#### WORK TO BE COMPLETED:
Each record is to be given again precisely as written.
GIVEN RECORDS Block Start
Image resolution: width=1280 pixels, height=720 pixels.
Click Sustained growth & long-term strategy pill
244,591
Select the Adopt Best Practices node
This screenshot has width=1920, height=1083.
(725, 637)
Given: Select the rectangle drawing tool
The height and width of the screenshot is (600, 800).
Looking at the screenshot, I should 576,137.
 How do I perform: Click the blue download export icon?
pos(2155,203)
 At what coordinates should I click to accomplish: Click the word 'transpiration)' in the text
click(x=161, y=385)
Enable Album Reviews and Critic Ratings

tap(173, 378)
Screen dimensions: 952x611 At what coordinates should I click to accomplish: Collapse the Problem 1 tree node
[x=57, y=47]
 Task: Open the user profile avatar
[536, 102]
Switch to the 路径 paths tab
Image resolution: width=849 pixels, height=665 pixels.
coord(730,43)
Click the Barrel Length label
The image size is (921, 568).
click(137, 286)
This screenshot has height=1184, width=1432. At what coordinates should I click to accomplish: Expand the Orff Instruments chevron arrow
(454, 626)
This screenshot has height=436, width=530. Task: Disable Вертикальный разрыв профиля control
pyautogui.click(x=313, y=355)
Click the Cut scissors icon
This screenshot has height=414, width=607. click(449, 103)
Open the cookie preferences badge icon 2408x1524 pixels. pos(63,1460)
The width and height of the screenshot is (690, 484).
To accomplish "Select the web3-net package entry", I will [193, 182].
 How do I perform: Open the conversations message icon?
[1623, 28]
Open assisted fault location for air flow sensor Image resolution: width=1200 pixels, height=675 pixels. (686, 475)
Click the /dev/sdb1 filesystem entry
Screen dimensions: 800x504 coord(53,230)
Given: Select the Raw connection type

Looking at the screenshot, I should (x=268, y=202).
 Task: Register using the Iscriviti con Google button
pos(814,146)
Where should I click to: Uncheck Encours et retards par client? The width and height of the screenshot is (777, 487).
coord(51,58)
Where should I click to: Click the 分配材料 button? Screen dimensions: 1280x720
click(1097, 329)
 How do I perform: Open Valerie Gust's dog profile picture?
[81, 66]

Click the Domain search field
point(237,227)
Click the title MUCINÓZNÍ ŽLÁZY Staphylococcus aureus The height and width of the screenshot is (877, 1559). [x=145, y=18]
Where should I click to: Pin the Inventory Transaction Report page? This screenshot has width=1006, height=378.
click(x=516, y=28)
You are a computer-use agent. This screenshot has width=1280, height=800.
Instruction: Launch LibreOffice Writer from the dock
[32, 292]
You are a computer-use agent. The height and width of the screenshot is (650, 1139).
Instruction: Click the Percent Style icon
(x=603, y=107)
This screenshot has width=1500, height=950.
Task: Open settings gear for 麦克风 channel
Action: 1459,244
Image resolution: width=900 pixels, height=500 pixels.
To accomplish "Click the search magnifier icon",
GIVEN RECORDS Block End
#### EXERCISE OUTPUT:
Image resolution: width=1280 pixels, height=720 pixels.
Click Sustained growth & long-term strategy pill
244,591
Select the Adopt Best Practices node
This screenshot has width=1920, height=1083.
(725, 637)
Given: Select the rectangle drawing tool
The height and width of the screenshot is (600, 800).
Looking at the screenshot, I should 576,137.
 How do I perform: Click the blue download export icon?
pos(2155,203)
 At what coordinates should I click to accomplish: Click the word 'transpiration)' in the text
click(x=161, y=385)
Enable Album Reviews and Critic Ratings

tap(173, 378)
Screen dimensions: 952x611 At what coordinates should I click to accomplish: Collapse the Problem 1 tree node
[x=57, y=47]
 Task: Open the user profile avatar
[536, 102]
Switch to the 路径 paths tab
Image resolution: width=849 pixels, height=665 pixels.
coord(730,43)
Click the Barrel Length label
The image size is (921, 568).
click(137, 286)
This screenshot has height=1184, width=1432. At what coordinates should I click to accomplish: Expand the Orff Instruments chevron arrow
(454, 626)
This screenshot has height=436, width=530. Task: Disable Вертикальный разрыв профиля control
pyautogui.click(x=313, y=355)
Click the Cut scissors icon
This screenshot has height=414, width=607. click(449, 103)
Open the cookie preferences badge icon 2408x1524 pixels. pos(63,1460)
The width and height of the screenshot is (690, 484).
To accomplish "Select the web3-net package entry", I will [193, 182].
 How do I perform: Open the conversations message icon?
[1623, 28]
Open assisted fault location for air flow sensor Image resolution: width=1200 pixels, height=675 pixels. (686, 475)
Click the /dev/sdb1 filesystem entry
Screen dimensions: 800x504 coord(53,230)
Given: Select the Raw connection type

Looking at the screenshot, I should (x=268, y=202).
 Task: Register using the Iscriviti con Google button
pos(814,146)
Where should I click to: Uncheck Encours et retards par client? The width and height of the screenshot is (777, 487).
coord(51,58)
Where should I click to: Click the 分配材料 button? Screen dimensions: 1280x720
click(1097, 329)
 How do I perform: Open Valerie Gust's dog profile picture?
[81, 66]

Click the Domain search field
point(237,227)
Click the title MUCINÓZNÍ ŽLÁZY Staphylococcus aureus The height and width of the screenshot is (877, 1559). [x=145, y=18]
Where should I click to: Pin the Inventory Transaction Report page? This screenshot has width=1006, height=378.
click(x=516, y=28)
You are a computer-use agent. This screenshot has width=1280, height=800.
Instruction: Launch LibreOffice Writer from the dock
[32, 292]
You are a computer-use agent. The height and width of the screenshot is (650, 1139).
Instruction: Click the Percent Style icon
(x=603, y=107)
This screenshot has width=1500, height=950.
Task: Open settings gear for 麦克风 channel
Action: 1459,244
Image resolution: width=900 pixels, height=500 pixels.
To accomplish "Click the search magnifier icon",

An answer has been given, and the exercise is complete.